Your goal: Pick out every line in the entries below that contains the word "beside", and copy each one. Case counts, so only matches with identical capitalization qualify.
━━ Available records ━━
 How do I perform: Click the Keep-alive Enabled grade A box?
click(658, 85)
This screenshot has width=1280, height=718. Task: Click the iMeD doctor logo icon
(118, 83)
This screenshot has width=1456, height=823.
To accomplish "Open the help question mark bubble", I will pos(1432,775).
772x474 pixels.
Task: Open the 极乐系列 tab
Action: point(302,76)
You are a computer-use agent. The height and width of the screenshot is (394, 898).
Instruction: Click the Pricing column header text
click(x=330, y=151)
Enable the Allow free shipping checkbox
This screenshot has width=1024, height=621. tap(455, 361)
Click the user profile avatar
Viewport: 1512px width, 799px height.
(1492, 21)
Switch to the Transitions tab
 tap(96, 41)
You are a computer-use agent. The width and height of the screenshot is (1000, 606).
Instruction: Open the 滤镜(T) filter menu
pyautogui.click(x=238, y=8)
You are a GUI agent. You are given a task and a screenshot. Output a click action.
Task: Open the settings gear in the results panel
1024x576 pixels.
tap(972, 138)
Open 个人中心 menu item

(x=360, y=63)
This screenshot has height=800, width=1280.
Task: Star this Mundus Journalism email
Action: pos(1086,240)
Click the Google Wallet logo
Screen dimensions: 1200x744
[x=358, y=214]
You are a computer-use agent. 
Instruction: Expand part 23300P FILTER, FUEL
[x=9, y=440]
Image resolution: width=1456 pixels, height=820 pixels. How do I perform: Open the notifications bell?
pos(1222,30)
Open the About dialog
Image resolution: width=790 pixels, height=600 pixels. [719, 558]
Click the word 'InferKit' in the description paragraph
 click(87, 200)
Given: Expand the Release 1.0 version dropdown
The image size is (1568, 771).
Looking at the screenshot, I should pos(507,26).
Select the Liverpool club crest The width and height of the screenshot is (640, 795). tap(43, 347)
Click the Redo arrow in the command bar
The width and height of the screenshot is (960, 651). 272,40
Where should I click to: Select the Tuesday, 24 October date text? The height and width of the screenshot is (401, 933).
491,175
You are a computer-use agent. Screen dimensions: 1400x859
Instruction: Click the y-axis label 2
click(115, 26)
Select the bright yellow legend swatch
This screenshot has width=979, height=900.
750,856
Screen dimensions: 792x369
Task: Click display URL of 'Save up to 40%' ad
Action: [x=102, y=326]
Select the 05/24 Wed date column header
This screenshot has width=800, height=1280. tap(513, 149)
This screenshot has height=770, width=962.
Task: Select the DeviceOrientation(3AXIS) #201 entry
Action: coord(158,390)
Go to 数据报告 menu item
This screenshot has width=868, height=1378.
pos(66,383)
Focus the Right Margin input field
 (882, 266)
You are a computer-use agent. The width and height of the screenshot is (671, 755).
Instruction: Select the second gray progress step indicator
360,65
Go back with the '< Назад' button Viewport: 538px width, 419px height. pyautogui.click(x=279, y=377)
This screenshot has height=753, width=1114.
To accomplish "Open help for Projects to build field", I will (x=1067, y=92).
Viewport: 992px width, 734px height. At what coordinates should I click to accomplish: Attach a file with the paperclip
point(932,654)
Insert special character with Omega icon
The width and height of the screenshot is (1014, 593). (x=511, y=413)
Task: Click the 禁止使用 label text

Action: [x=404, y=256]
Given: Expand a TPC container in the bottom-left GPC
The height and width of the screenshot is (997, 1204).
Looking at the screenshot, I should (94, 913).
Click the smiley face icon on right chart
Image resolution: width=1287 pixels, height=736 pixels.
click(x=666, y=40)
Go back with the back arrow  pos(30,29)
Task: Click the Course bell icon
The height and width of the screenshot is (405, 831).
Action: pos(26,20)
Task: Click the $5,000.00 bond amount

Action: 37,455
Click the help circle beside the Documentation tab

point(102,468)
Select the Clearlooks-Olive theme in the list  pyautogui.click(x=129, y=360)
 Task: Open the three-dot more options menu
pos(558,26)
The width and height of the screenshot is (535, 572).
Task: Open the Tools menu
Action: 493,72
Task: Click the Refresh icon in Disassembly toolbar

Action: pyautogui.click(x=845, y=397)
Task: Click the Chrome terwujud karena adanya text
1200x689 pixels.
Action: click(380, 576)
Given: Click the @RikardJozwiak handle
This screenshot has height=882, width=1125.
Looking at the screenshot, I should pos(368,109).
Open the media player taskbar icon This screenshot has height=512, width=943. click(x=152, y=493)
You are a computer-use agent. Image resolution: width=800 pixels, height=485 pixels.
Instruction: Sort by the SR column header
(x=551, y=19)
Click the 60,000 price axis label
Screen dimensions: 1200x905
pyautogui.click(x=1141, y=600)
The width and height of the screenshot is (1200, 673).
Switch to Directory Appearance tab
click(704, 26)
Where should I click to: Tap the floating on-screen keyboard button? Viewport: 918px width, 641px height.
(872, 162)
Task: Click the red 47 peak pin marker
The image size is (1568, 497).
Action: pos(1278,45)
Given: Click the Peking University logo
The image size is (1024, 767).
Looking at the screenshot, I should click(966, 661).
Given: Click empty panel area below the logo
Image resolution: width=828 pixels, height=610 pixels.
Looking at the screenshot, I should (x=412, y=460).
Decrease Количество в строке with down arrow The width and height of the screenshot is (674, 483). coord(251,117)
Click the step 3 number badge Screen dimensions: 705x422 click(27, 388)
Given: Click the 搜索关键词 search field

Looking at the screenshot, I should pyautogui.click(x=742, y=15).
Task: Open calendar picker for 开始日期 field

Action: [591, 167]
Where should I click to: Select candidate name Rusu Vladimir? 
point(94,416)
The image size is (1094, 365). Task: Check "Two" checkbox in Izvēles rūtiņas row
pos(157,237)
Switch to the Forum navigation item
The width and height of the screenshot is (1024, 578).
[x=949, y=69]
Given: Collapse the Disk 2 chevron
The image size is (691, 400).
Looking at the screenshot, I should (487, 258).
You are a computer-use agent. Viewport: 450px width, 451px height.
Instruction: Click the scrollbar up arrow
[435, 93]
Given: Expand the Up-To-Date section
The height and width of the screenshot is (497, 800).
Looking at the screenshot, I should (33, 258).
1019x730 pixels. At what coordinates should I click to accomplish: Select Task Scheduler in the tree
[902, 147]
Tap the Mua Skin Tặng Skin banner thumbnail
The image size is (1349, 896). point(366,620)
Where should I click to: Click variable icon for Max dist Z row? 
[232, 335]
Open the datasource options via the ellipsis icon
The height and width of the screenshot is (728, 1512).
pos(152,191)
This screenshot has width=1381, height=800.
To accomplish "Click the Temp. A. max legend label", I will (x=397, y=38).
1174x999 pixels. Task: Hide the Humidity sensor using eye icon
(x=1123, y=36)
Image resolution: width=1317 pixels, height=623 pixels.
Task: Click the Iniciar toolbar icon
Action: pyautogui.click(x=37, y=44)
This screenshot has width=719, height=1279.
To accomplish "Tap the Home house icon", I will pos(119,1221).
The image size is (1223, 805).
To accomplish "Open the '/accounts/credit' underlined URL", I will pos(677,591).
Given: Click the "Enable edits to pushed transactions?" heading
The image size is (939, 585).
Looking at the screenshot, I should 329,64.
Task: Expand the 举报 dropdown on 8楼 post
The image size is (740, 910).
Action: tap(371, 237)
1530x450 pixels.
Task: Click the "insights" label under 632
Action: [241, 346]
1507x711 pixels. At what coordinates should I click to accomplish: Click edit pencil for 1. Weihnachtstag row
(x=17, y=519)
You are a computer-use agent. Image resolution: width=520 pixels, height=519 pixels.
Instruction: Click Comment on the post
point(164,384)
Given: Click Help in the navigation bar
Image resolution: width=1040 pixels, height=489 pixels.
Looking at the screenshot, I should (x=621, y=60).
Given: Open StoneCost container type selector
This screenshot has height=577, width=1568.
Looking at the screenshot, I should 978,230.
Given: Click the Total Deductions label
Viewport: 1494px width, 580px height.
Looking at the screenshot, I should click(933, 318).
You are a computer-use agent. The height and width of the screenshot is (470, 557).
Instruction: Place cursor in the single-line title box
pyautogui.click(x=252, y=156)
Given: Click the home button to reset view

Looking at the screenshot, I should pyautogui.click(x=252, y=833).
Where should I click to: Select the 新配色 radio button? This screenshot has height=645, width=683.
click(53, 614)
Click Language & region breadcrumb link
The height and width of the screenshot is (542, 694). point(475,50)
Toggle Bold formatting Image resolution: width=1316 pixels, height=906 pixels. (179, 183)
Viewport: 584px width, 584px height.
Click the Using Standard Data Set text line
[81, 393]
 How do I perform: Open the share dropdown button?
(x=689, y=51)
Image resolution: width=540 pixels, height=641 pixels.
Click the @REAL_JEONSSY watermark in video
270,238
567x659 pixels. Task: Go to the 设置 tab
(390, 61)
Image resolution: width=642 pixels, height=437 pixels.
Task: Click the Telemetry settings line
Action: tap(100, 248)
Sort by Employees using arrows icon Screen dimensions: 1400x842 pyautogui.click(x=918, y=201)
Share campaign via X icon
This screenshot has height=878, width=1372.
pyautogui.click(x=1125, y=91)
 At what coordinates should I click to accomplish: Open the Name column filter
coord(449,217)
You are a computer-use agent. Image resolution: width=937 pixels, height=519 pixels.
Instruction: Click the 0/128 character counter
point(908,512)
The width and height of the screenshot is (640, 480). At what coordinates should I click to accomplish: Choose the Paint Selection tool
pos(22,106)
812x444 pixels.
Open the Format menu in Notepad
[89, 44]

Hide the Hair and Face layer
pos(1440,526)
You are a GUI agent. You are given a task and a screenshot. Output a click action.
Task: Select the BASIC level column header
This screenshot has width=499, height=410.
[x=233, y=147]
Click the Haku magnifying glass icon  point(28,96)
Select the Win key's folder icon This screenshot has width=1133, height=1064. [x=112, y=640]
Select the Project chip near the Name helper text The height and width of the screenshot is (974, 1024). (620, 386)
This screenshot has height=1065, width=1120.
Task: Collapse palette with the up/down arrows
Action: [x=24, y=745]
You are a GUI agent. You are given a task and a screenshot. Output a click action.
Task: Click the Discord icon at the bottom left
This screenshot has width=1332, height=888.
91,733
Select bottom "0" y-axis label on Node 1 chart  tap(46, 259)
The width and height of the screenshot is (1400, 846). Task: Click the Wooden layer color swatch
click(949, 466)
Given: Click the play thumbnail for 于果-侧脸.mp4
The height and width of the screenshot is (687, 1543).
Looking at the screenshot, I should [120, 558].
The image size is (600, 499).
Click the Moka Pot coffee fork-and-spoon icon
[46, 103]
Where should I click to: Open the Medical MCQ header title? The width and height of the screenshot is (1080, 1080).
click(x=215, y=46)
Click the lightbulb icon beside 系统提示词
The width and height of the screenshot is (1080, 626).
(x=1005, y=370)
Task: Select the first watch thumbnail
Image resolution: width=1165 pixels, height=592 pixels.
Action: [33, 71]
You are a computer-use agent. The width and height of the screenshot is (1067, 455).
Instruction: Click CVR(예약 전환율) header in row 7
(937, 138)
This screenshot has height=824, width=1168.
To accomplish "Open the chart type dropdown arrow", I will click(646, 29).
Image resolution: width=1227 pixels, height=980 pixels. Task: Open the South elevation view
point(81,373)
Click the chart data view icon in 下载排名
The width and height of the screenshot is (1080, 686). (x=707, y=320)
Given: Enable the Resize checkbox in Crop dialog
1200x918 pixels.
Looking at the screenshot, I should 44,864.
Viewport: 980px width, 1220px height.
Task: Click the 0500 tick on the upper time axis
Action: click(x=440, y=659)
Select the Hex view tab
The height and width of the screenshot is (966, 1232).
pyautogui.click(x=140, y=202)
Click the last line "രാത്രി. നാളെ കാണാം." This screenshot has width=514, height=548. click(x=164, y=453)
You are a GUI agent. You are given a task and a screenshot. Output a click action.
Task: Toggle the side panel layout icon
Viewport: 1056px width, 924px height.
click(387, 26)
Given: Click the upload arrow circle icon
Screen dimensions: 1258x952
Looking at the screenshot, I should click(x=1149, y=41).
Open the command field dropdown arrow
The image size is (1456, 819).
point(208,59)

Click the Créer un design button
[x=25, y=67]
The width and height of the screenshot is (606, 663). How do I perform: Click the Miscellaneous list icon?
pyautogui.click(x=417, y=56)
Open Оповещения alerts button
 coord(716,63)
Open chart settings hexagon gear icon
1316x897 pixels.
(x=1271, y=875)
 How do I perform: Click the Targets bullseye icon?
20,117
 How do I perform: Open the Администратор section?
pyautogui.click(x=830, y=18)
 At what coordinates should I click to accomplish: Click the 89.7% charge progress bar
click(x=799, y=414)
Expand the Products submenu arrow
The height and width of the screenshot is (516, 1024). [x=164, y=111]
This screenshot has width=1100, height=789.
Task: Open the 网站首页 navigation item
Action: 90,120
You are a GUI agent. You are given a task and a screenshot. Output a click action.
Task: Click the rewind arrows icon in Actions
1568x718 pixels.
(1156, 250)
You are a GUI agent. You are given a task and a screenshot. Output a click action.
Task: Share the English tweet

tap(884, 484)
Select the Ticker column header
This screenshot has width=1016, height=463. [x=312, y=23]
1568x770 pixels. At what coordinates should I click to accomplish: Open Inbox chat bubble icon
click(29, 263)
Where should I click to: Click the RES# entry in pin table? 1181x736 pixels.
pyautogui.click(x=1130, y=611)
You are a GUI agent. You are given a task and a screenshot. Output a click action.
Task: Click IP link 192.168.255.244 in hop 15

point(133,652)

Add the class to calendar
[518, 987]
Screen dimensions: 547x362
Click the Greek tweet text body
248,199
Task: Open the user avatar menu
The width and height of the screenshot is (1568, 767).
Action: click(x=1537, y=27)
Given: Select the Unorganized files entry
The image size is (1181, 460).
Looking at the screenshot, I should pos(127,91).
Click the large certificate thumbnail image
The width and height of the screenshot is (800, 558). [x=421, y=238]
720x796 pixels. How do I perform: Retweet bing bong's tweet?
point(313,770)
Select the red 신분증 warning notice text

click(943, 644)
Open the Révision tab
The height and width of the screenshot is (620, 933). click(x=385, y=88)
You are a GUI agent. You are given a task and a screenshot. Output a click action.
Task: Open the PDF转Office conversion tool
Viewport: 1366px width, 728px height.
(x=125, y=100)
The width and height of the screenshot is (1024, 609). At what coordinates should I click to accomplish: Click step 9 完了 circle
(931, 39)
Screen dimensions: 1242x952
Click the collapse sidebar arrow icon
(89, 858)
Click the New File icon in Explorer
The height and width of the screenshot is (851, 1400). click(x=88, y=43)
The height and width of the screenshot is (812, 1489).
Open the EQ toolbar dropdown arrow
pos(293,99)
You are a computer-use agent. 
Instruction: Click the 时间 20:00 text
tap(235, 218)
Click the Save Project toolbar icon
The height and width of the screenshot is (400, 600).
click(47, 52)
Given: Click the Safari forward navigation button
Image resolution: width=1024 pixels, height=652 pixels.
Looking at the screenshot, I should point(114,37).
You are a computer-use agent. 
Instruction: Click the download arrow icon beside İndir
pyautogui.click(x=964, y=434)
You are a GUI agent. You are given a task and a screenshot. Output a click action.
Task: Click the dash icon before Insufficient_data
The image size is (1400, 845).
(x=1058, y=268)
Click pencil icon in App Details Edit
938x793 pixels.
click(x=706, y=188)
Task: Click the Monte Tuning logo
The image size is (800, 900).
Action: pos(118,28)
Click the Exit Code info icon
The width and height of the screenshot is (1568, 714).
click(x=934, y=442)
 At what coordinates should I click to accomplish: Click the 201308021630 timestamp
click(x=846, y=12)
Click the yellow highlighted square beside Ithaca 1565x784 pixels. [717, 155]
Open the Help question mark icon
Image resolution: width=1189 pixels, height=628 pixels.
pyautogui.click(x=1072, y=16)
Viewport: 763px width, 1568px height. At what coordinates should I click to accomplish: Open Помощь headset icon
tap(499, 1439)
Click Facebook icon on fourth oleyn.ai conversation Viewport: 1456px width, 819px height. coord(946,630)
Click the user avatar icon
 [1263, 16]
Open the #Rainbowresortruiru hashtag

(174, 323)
━━━
Exercise output:
Click the help circle beside the Documentation tab
Click the lightbulb icon beside 系统提示词
Instruction: Click the download arrow icon beside İndir
Click the yellow highlighted square beside Ithaca 1565x784 pixels. [717, 155]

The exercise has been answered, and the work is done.